A Associação Nacional dos Delegados de Polícia Federal (ADPF) pediu, em 5/9, que o procurador-geral da República, Paulo Gonet, não participe da apuração sobre a produção de um relatório da Polícia Federal ligado à Operação Compliance Zero. A entidade também solicitou o arquivamento do procedimento aberto pela Procuradoria-Geral da República (PGR).

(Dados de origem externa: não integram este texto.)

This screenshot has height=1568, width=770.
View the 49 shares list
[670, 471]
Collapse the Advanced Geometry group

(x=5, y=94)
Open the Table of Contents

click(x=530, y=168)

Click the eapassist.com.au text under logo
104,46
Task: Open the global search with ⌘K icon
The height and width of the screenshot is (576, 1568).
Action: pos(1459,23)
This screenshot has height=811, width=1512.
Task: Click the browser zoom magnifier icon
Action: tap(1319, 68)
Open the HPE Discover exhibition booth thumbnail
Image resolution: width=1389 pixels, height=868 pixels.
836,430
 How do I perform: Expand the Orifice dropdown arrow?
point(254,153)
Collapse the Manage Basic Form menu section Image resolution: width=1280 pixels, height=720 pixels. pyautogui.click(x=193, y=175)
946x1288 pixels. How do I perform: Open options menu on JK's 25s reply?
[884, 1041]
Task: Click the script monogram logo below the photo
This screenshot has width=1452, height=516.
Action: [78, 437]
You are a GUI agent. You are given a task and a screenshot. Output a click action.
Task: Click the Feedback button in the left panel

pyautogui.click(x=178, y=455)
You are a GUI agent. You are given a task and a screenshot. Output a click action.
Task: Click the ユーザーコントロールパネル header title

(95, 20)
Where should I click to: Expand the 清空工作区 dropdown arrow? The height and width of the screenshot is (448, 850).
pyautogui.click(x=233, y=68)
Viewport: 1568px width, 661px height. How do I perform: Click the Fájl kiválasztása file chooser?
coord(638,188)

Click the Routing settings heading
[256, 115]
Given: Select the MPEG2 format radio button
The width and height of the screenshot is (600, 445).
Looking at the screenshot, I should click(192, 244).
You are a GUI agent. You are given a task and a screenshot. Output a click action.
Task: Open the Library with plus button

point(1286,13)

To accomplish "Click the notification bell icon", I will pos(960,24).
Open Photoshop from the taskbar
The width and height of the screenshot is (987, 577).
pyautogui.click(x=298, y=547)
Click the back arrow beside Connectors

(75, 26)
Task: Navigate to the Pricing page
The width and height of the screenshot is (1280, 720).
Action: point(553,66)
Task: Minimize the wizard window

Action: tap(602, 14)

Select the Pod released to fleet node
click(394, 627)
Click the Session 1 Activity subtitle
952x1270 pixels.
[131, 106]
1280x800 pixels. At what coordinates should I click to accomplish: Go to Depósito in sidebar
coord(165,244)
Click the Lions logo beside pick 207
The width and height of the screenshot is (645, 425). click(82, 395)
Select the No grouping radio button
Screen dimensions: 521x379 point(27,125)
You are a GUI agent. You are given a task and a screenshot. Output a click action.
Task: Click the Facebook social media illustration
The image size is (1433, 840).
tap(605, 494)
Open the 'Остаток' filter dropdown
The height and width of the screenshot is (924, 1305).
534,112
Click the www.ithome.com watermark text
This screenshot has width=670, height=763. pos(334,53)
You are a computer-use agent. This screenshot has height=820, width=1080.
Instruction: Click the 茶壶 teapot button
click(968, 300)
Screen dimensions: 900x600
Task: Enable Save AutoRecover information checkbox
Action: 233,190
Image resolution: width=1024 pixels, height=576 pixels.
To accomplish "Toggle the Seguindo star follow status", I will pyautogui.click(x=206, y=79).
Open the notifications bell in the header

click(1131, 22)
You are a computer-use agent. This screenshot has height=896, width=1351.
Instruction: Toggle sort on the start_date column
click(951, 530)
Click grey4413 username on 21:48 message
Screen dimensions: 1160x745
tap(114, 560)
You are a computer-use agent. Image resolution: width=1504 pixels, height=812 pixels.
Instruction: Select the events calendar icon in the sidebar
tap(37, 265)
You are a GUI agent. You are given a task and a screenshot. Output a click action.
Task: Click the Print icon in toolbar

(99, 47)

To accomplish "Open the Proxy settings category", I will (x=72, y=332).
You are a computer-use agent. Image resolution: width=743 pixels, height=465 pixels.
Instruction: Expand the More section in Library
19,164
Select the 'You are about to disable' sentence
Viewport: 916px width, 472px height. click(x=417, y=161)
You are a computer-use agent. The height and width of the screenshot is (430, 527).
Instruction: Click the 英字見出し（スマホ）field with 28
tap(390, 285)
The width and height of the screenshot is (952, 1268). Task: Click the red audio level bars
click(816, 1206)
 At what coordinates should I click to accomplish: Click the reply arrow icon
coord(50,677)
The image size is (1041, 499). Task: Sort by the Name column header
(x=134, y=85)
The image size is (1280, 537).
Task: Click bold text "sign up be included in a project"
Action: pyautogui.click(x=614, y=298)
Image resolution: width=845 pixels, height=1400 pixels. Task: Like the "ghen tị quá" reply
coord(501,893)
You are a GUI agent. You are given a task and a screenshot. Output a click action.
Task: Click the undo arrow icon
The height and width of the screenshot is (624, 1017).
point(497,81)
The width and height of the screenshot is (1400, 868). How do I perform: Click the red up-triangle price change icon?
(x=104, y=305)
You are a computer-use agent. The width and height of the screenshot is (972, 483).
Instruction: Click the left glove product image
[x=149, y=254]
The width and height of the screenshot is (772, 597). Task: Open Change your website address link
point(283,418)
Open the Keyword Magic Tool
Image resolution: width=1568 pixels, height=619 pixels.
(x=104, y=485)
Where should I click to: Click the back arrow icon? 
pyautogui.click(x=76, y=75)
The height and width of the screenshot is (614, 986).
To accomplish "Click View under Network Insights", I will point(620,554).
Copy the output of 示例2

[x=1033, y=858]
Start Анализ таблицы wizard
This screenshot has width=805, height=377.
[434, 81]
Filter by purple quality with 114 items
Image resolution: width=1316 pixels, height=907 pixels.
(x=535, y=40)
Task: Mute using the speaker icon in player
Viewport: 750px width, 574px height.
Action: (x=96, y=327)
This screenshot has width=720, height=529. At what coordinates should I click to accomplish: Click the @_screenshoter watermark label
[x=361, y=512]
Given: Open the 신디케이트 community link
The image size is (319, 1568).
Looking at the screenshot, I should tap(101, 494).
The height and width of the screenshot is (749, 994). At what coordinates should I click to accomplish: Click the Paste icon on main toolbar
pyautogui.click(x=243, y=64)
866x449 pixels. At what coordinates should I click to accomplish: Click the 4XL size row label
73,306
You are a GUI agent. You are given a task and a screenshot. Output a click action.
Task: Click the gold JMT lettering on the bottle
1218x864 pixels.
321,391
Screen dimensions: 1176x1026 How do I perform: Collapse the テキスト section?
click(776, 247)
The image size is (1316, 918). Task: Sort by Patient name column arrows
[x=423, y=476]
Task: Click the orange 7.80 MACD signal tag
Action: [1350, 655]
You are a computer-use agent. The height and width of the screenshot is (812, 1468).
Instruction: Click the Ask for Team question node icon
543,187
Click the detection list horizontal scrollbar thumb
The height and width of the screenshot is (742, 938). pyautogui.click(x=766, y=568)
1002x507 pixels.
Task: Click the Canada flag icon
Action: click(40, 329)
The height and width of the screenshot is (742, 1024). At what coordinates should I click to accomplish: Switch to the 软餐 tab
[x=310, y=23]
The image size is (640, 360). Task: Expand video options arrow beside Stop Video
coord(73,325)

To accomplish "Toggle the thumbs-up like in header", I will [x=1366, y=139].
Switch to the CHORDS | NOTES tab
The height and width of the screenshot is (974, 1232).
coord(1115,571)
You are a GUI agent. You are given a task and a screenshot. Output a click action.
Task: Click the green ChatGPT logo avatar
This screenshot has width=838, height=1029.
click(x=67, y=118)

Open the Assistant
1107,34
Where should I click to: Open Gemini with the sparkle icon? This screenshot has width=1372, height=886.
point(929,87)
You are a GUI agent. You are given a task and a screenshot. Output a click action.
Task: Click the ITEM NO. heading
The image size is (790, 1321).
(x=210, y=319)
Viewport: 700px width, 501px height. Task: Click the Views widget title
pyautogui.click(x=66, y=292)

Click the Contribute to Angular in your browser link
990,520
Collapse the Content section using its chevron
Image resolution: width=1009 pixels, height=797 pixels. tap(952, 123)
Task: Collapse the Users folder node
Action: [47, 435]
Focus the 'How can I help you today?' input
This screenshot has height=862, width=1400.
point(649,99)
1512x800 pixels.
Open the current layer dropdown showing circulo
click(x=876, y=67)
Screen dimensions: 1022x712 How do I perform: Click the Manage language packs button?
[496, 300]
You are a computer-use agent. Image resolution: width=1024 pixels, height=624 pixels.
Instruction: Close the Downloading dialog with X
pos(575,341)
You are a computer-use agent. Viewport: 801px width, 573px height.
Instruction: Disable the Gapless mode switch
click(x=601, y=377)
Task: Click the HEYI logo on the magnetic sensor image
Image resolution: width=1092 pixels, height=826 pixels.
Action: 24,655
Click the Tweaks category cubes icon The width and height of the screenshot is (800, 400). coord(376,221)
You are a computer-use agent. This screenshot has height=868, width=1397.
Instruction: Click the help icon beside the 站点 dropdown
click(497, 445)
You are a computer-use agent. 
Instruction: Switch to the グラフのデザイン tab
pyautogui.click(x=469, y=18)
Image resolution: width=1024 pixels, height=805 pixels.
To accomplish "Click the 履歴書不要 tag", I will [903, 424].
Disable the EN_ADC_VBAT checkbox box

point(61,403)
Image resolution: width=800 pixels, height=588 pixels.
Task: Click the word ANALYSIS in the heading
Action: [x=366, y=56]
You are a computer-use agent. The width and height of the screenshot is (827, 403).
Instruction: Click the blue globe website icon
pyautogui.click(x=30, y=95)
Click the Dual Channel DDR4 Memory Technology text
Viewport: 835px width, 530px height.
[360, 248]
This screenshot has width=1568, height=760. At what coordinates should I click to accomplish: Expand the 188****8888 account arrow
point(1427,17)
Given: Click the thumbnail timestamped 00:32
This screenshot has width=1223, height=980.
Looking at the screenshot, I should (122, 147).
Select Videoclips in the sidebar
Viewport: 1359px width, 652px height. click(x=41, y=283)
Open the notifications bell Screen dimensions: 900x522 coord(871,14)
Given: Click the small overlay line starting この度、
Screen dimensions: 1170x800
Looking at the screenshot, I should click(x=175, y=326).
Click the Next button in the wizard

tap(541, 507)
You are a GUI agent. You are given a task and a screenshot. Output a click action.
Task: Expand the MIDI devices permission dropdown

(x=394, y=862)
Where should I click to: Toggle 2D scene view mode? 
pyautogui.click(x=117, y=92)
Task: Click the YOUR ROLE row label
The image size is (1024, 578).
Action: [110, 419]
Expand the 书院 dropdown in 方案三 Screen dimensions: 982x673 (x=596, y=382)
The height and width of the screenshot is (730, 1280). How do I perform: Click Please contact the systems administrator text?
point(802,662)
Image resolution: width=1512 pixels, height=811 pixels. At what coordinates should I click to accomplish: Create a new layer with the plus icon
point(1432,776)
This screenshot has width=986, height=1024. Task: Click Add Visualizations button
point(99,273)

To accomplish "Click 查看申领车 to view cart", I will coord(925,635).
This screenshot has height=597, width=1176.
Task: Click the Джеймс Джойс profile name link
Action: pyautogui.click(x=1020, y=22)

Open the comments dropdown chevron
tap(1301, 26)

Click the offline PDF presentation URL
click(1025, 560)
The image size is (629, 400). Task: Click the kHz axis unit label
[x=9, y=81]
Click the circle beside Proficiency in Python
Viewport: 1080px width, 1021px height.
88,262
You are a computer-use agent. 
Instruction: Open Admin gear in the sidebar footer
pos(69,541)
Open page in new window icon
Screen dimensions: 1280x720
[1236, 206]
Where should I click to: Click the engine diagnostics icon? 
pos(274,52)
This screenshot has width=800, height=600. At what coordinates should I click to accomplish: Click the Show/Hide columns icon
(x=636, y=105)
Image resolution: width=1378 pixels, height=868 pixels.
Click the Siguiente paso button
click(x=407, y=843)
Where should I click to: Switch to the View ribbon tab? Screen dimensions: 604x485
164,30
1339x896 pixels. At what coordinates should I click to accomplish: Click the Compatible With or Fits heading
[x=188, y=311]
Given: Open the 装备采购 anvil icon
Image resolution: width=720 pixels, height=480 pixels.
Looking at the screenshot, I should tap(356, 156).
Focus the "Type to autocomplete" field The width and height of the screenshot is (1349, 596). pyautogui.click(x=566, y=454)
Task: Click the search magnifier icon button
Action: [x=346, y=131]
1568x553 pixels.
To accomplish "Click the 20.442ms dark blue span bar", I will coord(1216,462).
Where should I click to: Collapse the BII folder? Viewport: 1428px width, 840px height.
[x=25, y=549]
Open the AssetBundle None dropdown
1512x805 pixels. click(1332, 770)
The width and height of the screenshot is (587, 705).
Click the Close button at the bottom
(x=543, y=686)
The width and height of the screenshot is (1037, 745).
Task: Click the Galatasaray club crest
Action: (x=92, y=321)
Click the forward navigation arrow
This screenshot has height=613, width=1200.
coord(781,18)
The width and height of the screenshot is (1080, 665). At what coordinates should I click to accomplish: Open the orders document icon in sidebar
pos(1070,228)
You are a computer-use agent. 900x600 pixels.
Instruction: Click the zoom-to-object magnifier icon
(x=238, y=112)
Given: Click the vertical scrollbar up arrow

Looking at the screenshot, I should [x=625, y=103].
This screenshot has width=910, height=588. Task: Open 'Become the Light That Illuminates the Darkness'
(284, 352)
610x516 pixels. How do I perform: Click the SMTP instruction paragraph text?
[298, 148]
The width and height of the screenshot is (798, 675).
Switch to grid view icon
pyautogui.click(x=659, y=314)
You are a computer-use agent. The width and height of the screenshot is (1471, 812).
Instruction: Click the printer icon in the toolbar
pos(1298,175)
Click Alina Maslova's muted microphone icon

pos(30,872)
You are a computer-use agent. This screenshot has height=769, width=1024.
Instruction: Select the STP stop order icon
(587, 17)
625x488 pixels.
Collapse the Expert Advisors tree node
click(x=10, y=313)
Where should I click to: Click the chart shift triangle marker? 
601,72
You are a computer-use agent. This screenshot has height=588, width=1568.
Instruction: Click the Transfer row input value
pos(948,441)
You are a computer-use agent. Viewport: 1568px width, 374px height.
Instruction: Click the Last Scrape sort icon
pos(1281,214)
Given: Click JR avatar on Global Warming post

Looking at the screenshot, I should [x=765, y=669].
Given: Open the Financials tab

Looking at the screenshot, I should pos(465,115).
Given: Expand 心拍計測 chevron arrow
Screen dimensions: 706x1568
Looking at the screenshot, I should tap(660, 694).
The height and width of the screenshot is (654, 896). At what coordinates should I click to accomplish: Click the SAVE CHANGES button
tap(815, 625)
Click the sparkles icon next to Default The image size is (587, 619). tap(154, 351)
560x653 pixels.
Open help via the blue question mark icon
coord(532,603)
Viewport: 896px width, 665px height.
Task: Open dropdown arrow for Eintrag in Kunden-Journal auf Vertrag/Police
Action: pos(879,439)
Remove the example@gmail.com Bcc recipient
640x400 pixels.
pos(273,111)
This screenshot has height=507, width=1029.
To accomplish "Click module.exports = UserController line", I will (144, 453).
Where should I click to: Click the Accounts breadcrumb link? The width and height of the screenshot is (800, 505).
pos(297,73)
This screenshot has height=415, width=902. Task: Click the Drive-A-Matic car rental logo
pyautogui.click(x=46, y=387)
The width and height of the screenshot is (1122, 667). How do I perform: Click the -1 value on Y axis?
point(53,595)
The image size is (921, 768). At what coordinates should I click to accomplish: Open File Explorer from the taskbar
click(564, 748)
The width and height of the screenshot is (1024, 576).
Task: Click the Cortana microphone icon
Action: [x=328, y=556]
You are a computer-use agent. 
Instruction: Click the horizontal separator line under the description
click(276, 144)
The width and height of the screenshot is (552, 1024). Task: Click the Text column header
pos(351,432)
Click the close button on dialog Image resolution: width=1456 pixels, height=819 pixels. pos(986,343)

O pedido de impedimento é baseado na presença do nome de Gonet no próprio documento sob análise. A ADPF citou o artigo 258 do Código de Processo Penal, que aplica aos integrantes do Ministério Público regras de impedimento e suspeição semelhantes às previstas para juízes.
A associação questionou ainda a decisão de investigar os policiais que elaboraram o relatório, em vez de examinar a ordem judicial que determinou sua produção. Para a entidade, eventuais dúvidas sobre a decisão deveriam ser discutidas no Supremo Tribunal Federal (STF). “A via própria é o processo, perante o Supremo Tribunal Federal”, afirmou a ADPF.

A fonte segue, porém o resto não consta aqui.